DC: Although my study did not assess the adequacy of the information available to consumers, it found that participants experienced difficulties deciphering technical language related to eligibility requirements and insurance cost (e.g., deductible, premiums, etc.), among others. In Massachusetts attempts were made to make the information accessible to its residents. However, residents such as the ones I interviewed still faced communication challenges. The internet website (see response to question #1) that will be created as part of the new Federal law will develop a standard format for presenting information on coverage options, and I hope that the information is presented in clear, plain language in order to facilitate comprehension.
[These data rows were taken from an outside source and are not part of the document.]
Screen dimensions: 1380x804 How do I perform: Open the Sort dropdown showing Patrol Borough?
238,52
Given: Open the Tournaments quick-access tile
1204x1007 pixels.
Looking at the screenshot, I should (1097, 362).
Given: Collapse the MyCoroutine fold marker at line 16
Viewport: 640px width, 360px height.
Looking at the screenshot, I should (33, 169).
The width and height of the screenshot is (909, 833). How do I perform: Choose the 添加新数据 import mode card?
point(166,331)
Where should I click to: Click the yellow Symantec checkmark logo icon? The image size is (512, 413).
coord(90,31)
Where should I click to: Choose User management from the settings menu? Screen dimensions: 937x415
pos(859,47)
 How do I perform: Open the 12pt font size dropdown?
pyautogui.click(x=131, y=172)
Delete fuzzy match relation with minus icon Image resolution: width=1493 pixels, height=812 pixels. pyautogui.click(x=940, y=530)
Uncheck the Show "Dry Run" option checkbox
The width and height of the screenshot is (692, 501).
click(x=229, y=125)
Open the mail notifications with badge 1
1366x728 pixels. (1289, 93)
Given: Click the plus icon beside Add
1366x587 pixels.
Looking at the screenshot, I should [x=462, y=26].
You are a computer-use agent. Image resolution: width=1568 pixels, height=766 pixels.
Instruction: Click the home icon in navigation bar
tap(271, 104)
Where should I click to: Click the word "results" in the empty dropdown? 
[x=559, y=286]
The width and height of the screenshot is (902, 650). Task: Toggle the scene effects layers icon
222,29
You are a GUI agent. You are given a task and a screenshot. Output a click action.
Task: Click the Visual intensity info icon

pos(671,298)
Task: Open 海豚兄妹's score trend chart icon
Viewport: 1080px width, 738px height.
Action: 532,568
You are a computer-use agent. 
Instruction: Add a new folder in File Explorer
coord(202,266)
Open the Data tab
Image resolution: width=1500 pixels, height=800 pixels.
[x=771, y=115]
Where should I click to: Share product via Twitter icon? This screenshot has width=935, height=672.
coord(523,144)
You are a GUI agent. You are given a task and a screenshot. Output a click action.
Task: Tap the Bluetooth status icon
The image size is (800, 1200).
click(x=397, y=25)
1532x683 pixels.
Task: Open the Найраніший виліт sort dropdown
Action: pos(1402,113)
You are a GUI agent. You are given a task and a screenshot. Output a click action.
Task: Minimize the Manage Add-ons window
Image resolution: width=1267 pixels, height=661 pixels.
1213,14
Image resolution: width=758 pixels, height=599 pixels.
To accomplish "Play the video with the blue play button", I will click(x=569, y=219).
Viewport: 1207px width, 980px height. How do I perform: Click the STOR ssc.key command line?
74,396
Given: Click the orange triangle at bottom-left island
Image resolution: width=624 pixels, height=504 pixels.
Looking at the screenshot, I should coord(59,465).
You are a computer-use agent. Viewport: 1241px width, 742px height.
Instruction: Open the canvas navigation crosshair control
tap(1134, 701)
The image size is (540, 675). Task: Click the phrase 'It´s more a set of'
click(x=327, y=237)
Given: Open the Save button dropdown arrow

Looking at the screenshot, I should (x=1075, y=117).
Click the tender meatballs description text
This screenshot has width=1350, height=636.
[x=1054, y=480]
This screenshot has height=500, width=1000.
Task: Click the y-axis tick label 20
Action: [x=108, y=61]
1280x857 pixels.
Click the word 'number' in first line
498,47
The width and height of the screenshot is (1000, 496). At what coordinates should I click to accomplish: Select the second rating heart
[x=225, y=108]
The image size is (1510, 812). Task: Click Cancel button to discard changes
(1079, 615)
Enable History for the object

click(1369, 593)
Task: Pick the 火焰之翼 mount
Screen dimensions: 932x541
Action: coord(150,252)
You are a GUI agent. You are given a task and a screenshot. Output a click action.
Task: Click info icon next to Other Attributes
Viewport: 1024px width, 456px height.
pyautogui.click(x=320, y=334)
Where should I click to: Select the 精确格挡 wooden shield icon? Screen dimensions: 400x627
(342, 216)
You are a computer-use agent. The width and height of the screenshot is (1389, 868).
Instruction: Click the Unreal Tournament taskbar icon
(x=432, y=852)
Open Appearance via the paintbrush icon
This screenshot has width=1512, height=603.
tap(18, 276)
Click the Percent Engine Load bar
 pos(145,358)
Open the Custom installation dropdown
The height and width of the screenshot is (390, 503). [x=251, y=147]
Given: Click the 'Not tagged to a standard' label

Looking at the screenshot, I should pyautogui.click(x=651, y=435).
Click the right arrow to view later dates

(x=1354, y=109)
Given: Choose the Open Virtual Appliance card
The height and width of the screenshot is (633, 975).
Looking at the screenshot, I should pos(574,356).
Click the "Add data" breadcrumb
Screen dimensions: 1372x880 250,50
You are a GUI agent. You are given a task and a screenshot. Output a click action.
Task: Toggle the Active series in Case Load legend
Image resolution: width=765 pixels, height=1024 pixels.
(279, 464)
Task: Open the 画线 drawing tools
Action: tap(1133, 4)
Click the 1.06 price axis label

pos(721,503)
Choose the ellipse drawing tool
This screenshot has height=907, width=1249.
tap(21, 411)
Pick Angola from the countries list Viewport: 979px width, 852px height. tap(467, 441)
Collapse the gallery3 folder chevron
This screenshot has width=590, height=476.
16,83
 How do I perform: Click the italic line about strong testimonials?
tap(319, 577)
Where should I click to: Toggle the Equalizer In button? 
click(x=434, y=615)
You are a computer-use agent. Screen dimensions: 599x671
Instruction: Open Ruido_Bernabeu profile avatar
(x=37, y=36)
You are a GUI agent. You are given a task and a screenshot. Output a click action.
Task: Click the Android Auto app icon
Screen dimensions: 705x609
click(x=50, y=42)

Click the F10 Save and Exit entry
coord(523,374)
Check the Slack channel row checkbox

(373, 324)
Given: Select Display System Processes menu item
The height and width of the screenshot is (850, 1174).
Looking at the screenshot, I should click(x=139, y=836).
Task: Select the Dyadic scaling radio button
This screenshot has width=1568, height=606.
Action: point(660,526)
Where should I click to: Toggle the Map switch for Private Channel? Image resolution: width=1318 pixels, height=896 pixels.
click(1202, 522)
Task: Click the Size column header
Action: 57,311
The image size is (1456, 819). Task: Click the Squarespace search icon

RB: Another interesting section of your study has to do with the importance of community-based institutions, and how essential they are in relaying technical and procedural requirements to people on the ground, on their own terms and language. You also discovered that “Spanish speakers needed more help than those who spoke English,” and that in some cases “without the help from the community-based organization, it would have been impossible for [some] to obtain health insurance.”
Why do you think Spanish speaking Latinos needed more help than English speakers? Is that as simple as a language barrier problem?
DEC: Chances are that Spanish-speaking Latinos, living in a mostly English-speaking world, have limited exposure to information readily available in Spanish. The limited availability of information in their native language, combined with limited experience navigating the health care and health insurance systems (especially for those who had never had coverage) further aggravates the language barrier problem.
RB: Can you give me some examples of local and Federal institutions that already act as an intermediary between citizens and insurance providers? Can one easily find these institutions, no matter the state they live in the US? And lastly, are there any attempts to regulate what these community organizations can (and should) do?
The individuals that participated in my study sought help from multiservice community based organizations that they were familiar with. The Federal law will make grant funding available for states to establish or support consumer assistance offices and health insurance ombudsman programs. As noted earlier (see response to question #1), the Federal law stipulates the creation of an website to help residents identify health coverage options (effective July 1, 2010) and the development of a standard format for presenting information on coverage options (effective 60 days following the bill’s enactment).
RB: One of the conclusions of your study was that “Latinos’ connection with community-based organizations was instrumental for their successful health insurance enrollment.” Is this discovery being taken into account at the Federal level? What can be done in terms of facilitating the creation of new community-based institutions, in places where they don’t yet exist? And lastly, could the Federal and State officials coordinate their efforts to train community leaders to step in and take over some of these responsibilities?
DC: As far as I now, the federal government will provide grant funding opportunities to establish or support consumer assistance offices and health insurance ombudsman programs.